# Uber Prize Starter Kit Python Utilities: Tutorial

To simplify interaction with the Docker-based simulation execution and evaluation, we've provided a set of Python utilities (located in the `/utilities` folder of the Starter-Kit repository). This notebook demonstrates how they may be used to accomplish the following tasks:

 - Starting a simulation or several simulations
 - Checking simulation completion
 - Retrieving the simulation score in a convenient Pandas `DataFrame` format.
 - Generating fake data 

*Note*: It is assumed that this notebook is started from the `/examples` folder.

In [1]:
# Adding the module to the path for future import
import sys
import os
import docker
from pathlib import Path
# Note that the following is idempotent when this notebook is run from "/examples"
os.chdir('../utilities')
%load_ext autoreload
%autoreload 2

## Running a simulation: the `competition_executor` module

A `CompetitionContainerExecutor` object may be used to start, stop, and gather information about containers running simulations and/or completed simulation scores and stats.

In [2]:
from competition_executor import CompetitionContainerExecutor

path_input = (Path(Path.cwd()).parent / "submission-inputs").absolute()
path_ouput = (Path(Path.cwd()).parent / "output").absolute()

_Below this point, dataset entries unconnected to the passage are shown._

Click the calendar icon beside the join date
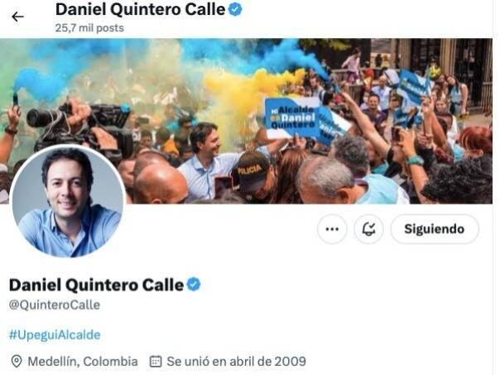 pyautogui.click(x=156, y=362)

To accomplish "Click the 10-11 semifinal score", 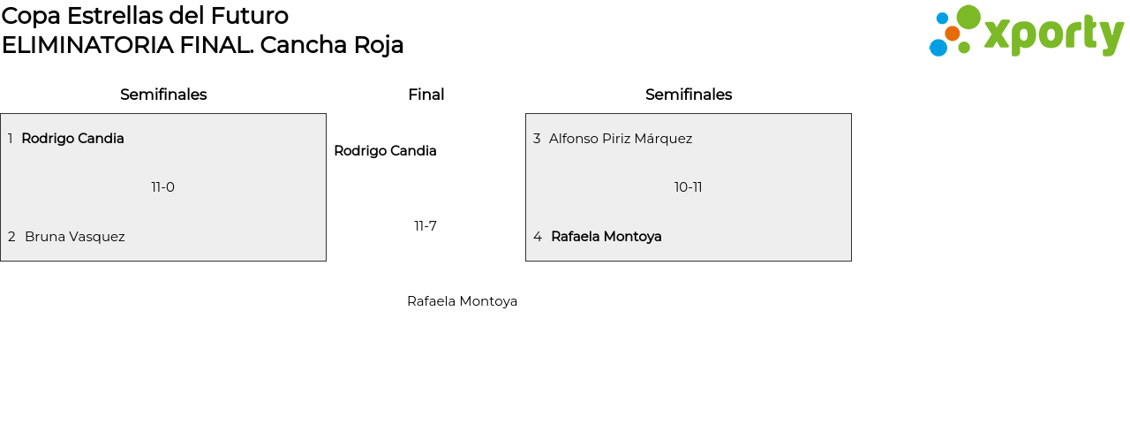I will tap(689, 187).
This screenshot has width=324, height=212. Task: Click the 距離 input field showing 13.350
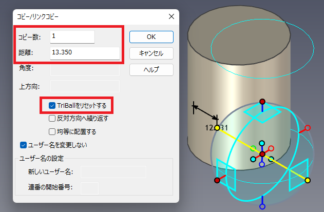pyautogui.click(x=85, y=53)
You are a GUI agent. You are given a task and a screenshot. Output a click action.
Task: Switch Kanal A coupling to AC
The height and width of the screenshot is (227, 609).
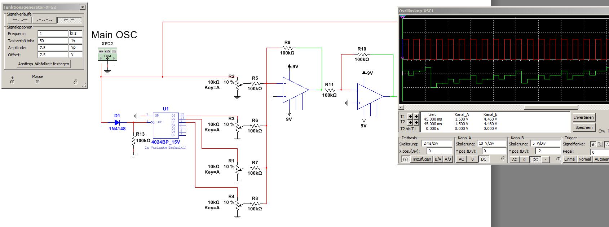click(461, 159)
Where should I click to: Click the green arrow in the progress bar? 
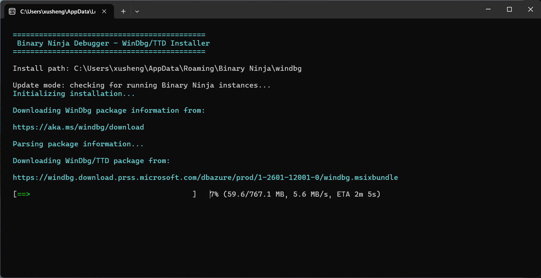23,194
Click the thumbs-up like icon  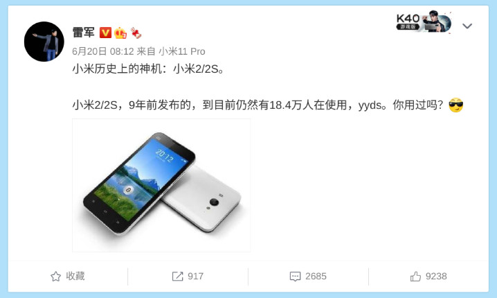[415, 277]
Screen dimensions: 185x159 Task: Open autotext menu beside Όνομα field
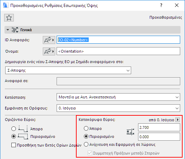[x=49, y=51]
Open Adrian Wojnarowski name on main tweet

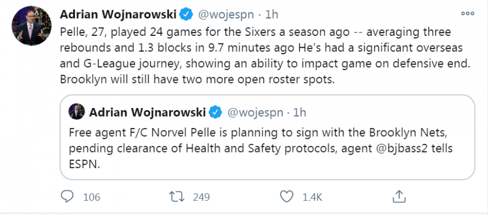coord(118,14)
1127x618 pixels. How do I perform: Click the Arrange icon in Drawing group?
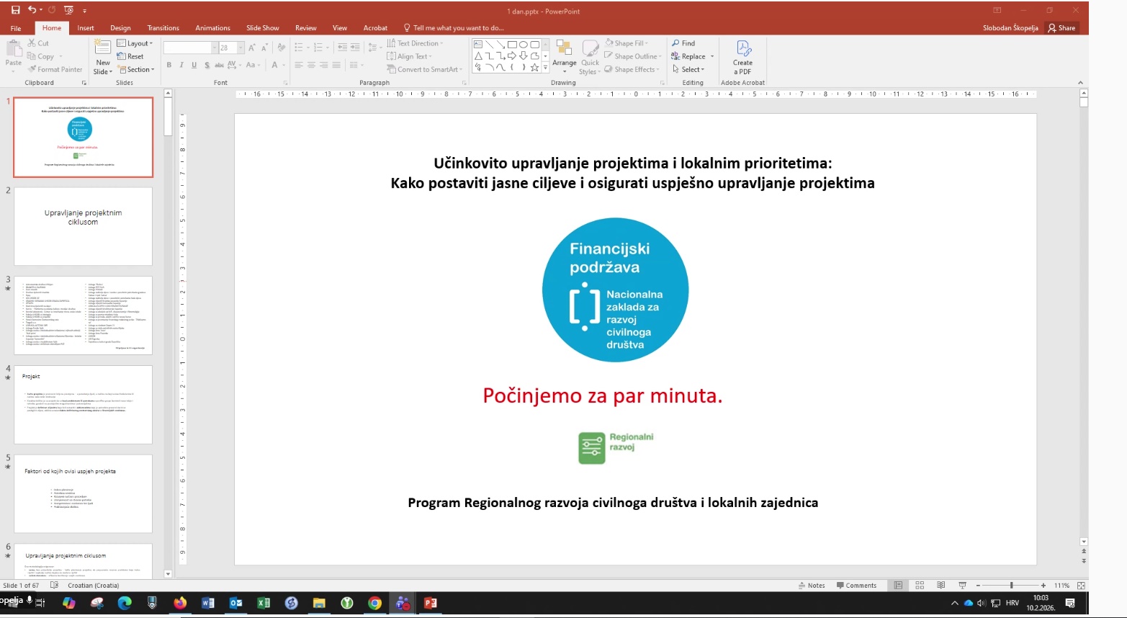(x=564, y=56)
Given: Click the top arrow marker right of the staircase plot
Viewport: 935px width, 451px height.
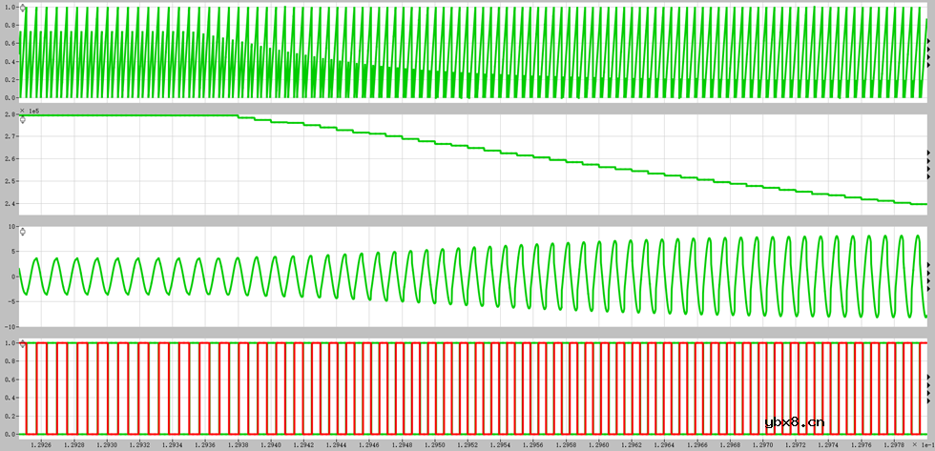Looking at the screenshot, I should [928, 154].
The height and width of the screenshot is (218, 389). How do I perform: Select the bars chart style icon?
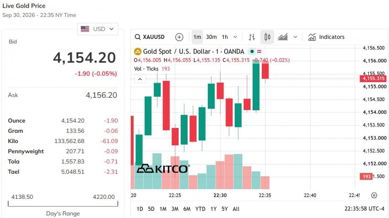point(252,37)
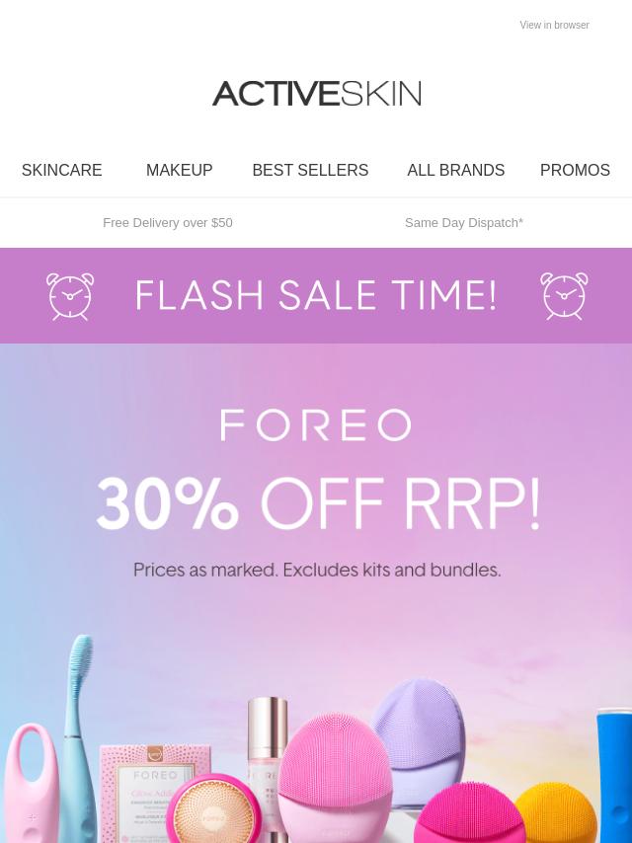Visit the PROMOS section
The width and height of the screenshot is (632, 843).
pos(575,170)
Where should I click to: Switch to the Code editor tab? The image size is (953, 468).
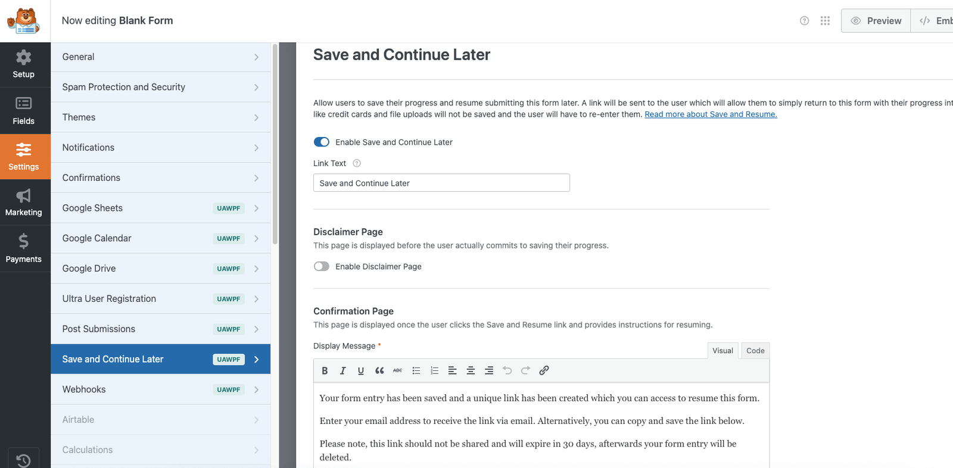tap(755, 351)
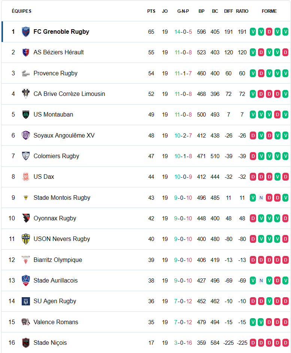291x353 pixels.
Task: Open the Biarritz Olympique team link
Action: (58, 260)
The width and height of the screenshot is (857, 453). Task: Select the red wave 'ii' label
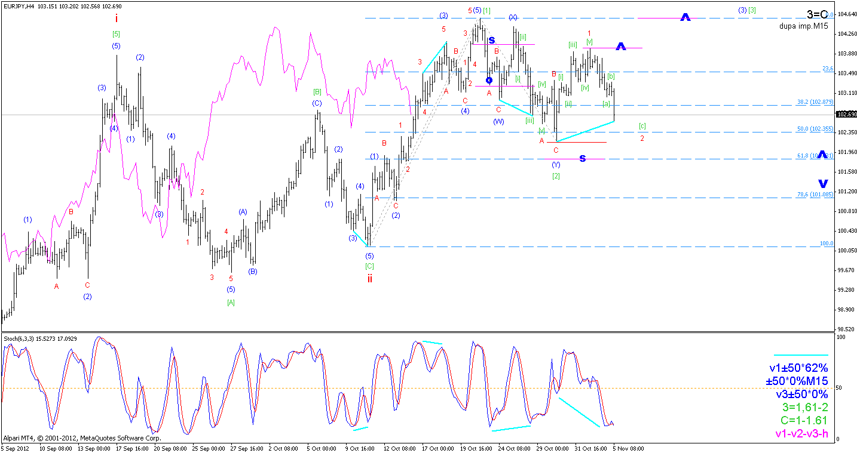coord(370,279)
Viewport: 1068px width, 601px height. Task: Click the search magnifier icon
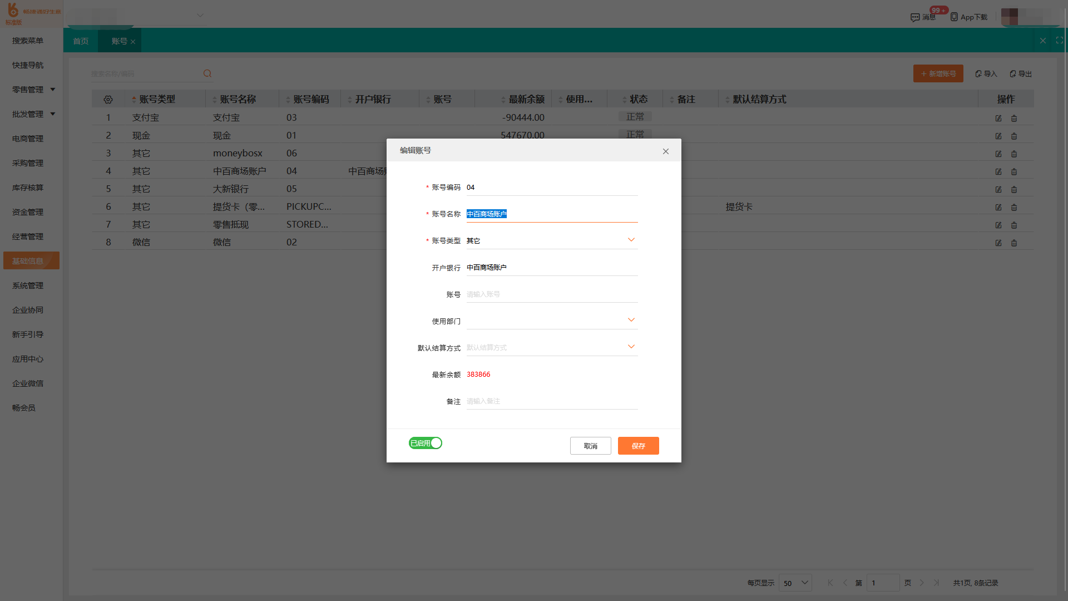(207, 73)
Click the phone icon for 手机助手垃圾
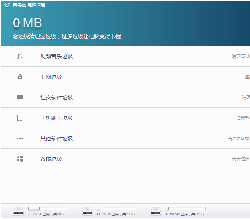The image size is (250, 219). [x=20, y=118]
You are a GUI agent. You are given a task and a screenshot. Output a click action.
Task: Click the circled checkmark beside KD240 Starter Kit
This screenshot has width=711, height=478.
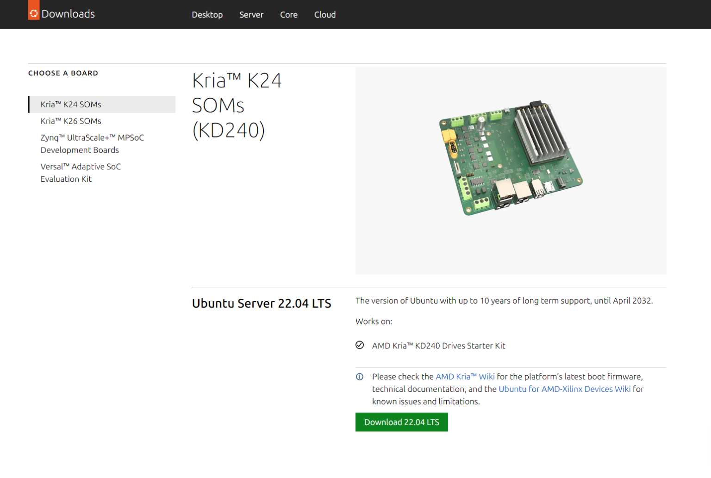[x=360, y=345]
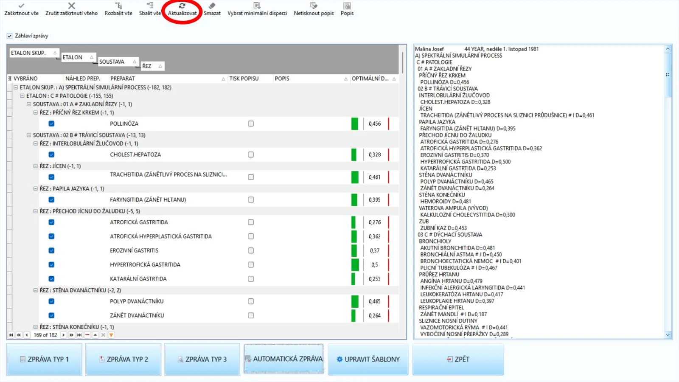Collapse ŘEZ PŘECHOD JÍCNU DO ŽALUDKU group
The height and width of the screenshot is (382, 679).
(x=36, y=211)
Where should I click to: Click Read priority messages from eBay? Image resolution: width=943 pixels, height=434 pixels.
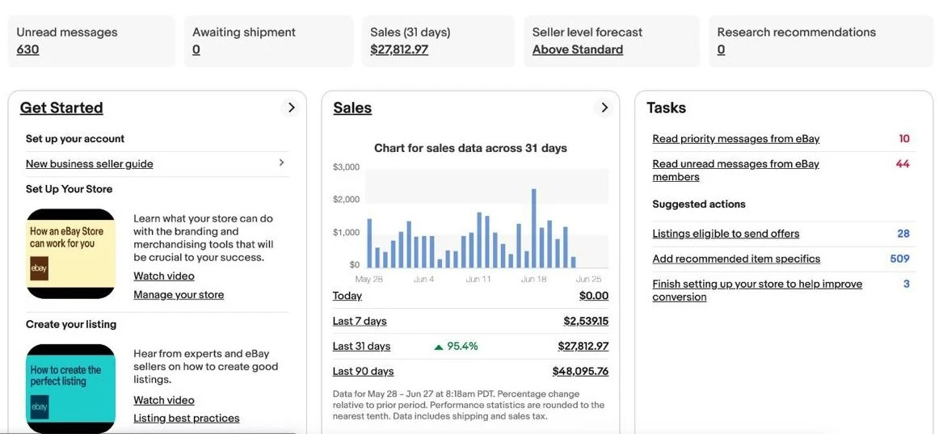tap(735, 139)
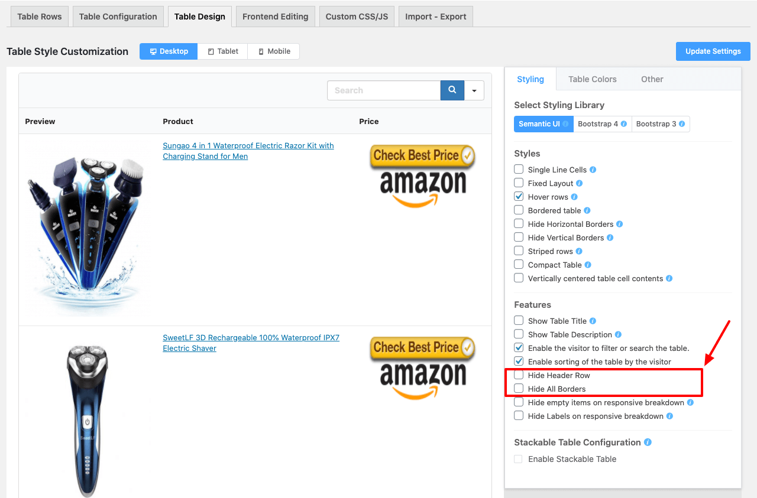Check the Hide All Borders option
The width and height of the screenshot is (757, 498).
[519, 389]
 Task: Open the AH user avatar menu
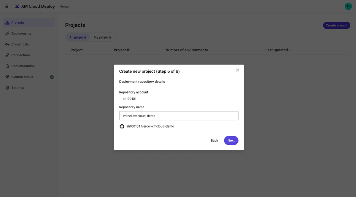[348, 6]
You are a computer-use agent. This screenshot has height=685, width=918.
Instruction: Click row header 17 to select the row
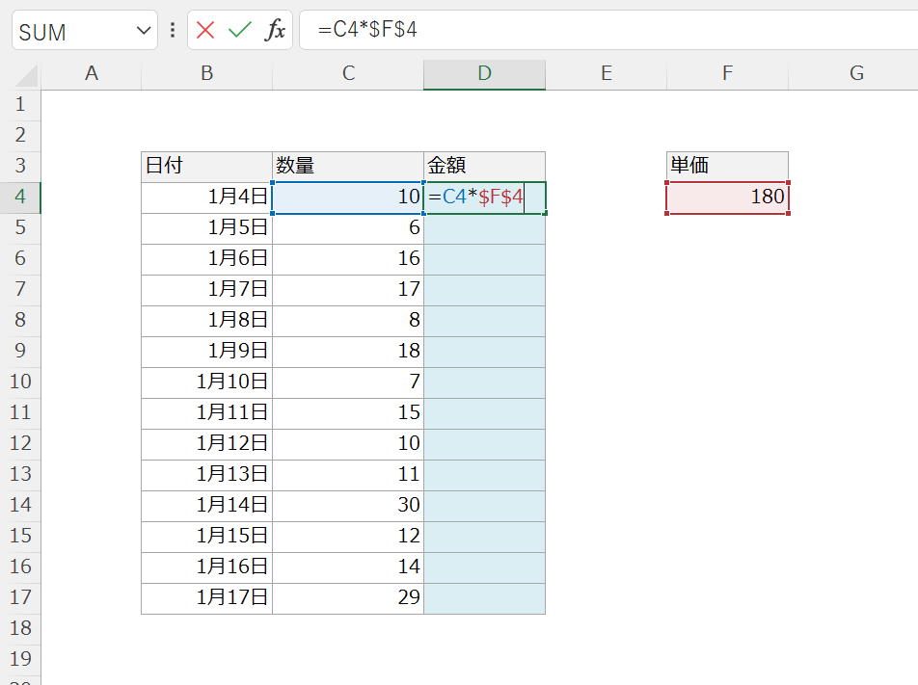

my_executor = CompetitionContainerExecutor(input_root=path_input,
                                  output_root=path_ouput)

# Note: Instantiating a CompetitionContainerExecutor with path arguments is not strictly necessary. Each simulation
# can be run with its own set of input and/or output arguments. However, if you prefer to designate
# a single directory for inputs and/or a single directory for outputs, then, for convenience, 
# you may pass those arguments in here and avoid re-entering them for each simulation run.

Run the simulation using the `run_sumulation` method. For example:

In [3]:
# Note: the `submission_id`s for each run must be unique; however, this cell may be run idempotently
try:
    my_submission = my_executor.client.containers.get('my_submission')
    my_submission.stop()
    my_submission.remove()
    print("Found container from previous run, removing and creating new sim container...")
except docker.errors.NotFound:
    print("Creating new simulation container...")
    
my_executor.run_simulation('my_submission', num_iterations=1, num_cpus=72)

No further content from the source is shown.